Cette fonte, faite dans des fourneaux de réverbère, peut utilement être employée aux ouvrages moulés ; mais, comme elle n’est pas assez épurée, on ne doit pas s’en servir pour les canons d’artillerie : il faut au contraire la fonte la plus pure, et j’ai dit ailleurs[1] qu’avec des précautions et une bonne conduite au fourneau on pouvait épurer la fonte, au point que les pièces de canon, au lieu de crever en éclats meurtriers, ne feraient que se fendre par l’effet d’une trop forte charge, et dès lors résisteraient sans peine et sans altération à la force de la poudre aux charges ordinaires.
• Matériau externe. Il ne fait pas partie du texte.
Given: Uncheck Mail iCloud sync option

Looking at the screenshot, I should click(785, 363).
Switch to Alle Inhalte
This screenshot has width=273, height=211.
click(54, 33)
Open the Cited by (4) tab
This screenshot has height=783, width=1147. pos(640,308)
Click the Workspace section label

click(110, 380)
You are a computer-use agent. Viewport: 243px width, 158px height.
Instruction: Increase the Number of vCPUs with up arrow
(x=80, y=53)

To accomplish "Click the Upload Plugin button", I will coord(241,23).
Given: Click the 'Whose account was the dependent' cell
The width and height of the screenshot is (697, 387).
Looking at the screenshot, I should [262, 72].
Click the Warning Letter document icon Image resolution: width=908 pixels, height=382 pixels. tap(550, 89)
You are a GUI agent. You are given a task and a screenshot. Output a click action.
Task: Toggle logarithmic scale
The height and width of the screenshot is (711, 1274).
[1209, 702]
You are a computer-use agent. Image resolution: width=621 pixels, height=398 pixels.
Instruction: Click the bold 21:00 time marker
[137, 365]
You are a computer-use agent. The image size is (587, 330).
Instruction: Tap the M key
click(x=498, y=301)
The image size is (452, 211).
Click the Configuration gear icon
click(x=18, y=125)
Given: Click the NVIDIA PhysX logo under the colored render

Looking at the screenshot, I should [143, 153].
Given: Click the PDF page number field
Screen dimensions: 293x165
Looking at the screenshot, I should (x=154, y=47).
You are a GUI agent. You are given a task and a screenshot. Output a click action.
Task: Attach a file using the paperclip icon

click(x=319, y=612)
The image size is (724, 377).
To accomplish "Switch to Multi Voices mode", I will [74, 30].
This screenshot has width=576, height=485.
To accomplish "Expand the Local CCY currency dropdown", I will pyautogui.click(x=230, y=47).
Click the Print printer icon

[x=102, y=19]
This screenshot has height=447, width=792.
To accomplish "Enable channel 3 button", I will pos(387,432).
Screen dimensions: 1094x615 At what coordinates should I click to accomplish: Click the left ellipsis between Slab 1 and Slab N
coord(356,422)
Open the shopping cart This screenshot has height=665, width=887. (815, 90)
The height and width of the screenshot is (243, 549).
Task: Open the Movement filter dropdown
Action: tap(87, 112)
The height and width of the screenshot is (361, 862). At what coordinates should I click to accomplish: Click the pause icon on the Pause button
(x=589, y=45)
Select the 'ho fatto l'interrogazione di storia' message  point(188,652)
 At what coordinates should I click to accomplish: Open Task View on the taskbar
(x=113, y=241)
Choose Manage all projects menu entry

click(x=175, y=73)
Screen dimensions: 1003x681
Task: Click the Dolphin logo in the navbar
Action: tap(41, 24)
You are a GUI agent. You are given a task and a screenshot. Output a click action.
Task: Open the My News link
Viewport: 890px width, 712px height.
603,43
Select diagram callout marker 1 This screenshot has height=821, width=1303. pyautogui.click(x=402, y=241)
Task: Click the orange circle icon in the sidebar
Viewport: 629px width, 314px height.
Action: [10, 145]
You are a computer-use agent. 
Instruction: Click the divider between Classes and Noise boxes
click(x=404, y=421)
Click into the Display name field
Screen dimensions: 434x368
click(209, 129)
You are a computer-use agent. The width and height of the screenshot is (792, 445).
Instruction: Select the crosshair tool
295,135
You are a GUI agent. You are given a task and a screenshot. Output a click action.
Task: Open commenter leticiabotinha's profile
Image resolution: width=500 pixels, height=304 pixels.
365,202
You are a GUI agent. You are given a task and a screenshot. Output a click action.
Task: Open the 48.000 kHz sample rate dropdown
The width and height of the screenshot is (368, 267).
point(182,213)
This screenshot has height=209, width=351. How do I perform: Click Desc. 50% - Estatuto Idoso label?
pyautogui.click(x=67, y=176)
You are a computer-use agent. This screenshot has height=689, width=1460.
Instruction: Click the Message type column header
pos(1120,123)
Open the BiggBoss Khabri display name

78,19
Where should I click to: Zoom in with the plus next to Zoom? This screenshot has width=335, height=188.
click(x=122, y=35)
Cet objet, étant de grande importance, mérite une attention particulière : il faut d’abord bannir le préjugé où l’on était qu’il n’est pas possible de tenir la fonte de fer en fusion pendant plus de quinze ou vingt heures, qu’en la gardant plus longtemps elle se brûle, qu’elle peut aussi faire explosion, qu’on ne peut donner au creuset du fourneau une assez grande capacité pour contenir dix ou douze milliers de fonte, que ces trop grandes dimensions du creuset et de la cuve du fourneau en altéreraient ou même en empêcheraient le travail, etc. : toutes ces idées, quoique très peu fondées et pour la plupart fausses, ont été adoptées ; on a cru qu’il fallait deux et même trois hauts fourneaux pour pouvoir couler une pièce de trente-six et même de vingt-quatre, afin de partager en deux ou même en trois creusets la quantité de fonte nécessaire, et ne la tenir en fusion que dix-huit ou vingt heures ; mais, indépendamment des mauvais effets de cette méthode dispendieuse et mal conçue, je puis assurer que j’ai tenu pendant quarante-huit heures sept milliers de fonte en fusion dans mon fourneau sans qu’il soit arrivé le moindre inconvénient, sans qu’elle ait bouillonné plus qu’à l’ordinaire, sans qu’elle se soit brûlée, etc.[2], et que j’ai

  1. Voyez la partie expérimentale, t. II, Mémoire sur les moyens de perfectionner les canons de fonte de fer.
  2. Ayant fait part de mes observations à M. le vicomte de Morogues, et lui ayant demandé le résultat des expériences faites à la fonderie de Ruelle en Angoumois, voici l’extrait des réponses qu’il eut la bonté de me faire :

    « On a fondu à Ruelle des canons de vingt-quatre à un seul fourneau ; le creuset devait contenir sept mille cinq cents ou huit mille de matière ; la fusion de la fonte ne peut pas être égale dans deux fourneaux différents, et c’est ce qui doit déterminer à ne couler qu’à un seul fourneau.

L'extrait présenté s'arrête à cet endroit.